I need to fill a numpy array of three elements with random integers such that the sum total of the array is three (e.g. [0,1,2]).
By my reckoning there are 10 possible arrays:
111, 012, 021, 102, 120, 201, 210, 300, 030, 003
My ideas is to randomly generate an integer between 1 and 10 using randint, and then use a look-up table to fill the array from the above list of combinations.
Does anyone know of a better approach?
Here is how I did it:
>>> import numpy as np
>>> a=np.array([[1,1,1],[0,1,2],[0,2,1],[1,0,2],[1,2,0],[2,0,1],[2,1,0],[3,0,0],[0,3,0],[0,0,3]])

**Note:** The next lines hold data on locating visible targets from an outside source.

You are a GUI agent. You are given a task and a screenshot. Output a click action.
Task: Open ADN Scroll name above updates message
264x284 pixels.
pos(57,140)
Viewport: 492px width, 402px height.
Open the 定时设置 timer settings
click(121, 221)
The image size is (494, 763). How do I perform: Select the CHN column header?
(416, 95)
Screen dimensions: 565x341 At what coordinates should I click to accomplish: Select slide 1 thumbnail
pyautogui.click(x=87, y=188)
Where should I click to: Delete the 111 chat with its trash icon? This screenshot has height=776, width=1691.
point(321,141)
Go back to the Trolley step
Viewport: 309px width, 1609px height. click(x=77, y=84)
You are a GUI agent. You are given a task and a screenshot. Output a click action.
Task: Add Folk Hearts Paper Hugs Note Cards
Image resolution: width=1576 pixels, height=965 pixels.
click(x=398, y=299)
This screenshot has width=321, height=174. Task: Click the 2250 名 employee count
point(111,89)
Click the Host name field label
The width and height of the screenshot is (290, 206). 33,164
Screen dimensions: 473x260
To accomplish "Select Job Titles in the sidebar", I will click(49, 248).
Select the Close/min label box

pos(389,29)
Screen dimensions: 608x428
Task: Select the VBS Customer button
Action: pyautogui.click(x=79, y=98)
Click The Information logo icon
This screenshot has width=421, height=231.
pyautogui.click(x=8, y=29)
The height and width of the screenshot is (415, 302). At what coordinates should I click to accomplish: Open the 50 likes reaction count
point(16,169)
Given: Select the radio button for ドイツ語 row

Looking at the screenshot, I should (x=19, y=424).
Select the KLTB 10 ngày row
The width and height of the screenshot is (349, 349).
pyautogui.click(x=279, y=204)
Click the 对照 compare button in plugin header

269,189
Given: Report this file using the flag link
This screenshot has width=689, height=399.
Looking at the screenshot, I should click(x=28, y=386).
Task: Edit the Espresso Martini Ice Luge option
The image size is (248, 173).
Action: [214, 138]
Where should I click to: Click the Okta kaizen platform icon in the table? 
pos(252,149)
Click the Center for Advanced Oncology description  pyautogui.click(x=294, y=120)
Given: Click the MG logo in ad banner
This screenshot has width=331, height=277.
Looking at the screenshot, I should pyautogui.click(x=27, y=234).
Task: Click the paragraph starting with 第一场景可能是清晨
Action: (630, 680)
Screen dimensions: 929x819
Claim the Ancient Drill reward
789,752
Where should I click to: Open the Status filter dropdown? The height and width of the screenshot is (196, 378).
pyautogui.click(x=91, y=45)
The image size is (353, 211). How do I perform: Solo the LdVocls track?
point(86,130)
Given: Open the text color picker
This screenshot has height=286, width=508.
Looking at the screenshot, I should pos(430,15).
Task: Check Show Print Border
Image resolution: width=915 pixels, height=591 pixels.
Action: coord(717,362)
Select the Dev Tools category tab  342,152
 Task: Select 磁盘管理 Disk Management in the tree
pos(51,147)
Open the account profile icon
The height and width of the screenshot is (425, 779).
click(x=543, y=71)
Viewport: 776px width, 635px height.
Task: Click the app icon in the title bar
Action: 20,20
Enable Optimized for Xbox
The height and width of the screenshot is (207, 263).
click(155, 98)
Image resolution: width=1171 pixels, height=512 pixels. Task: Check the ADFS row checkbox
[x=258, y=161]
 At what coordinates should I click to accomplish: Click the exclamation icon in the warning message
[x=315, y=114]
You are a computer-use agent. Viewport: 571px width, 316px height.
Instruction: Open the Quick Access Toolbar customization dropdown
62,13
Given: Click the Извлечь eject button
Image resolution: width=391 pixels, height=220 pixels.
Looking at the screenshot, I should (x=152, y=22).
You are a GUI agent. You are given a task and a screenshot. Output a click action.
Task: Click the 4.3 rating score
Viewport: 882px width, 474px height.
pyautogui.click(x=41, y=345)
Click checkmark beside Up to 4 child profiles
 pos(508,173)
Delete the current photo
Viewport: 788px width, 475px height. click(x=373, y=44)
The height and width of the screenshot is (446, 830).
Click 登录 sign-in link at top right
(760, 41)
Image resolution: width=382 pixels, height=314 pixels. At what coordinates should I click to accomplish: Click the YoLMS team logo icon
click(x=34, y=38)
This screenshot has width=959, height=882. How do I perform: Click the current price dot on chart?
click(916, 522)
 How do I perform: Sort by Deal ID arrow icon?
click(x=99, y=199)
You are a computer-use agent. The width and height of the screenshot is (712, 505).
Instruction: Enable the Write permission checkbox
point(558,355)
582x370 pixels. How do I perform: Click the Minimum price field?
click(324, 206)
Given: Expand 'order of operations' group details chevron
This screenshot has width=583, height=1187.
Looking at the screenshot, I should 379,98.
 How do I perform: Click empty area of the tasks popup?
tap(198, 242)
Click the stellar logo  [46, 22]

>>> a[np.random.randint(0,10)]
array([1, 2, 0])
>>> a[np.random.randint(0,10)]
array([0, 1, 2])
>>> a[np.random.randint(0,10)]
array([1, 0, 2])
>>> a[np.random.randint(0,10)]
array([3, 0, 0])
Here’s a naive programmatic way to do this for arbitrary array sizes/sums:
def n_ints_summing_to_v(n, v):
elements = (np.arange(n) == np.random.randint(0, n)) for i in range(v))
return np.sum(elements, axis=0)
This will, of course, slow down proportionally to the desired sum, but would be ok for small values.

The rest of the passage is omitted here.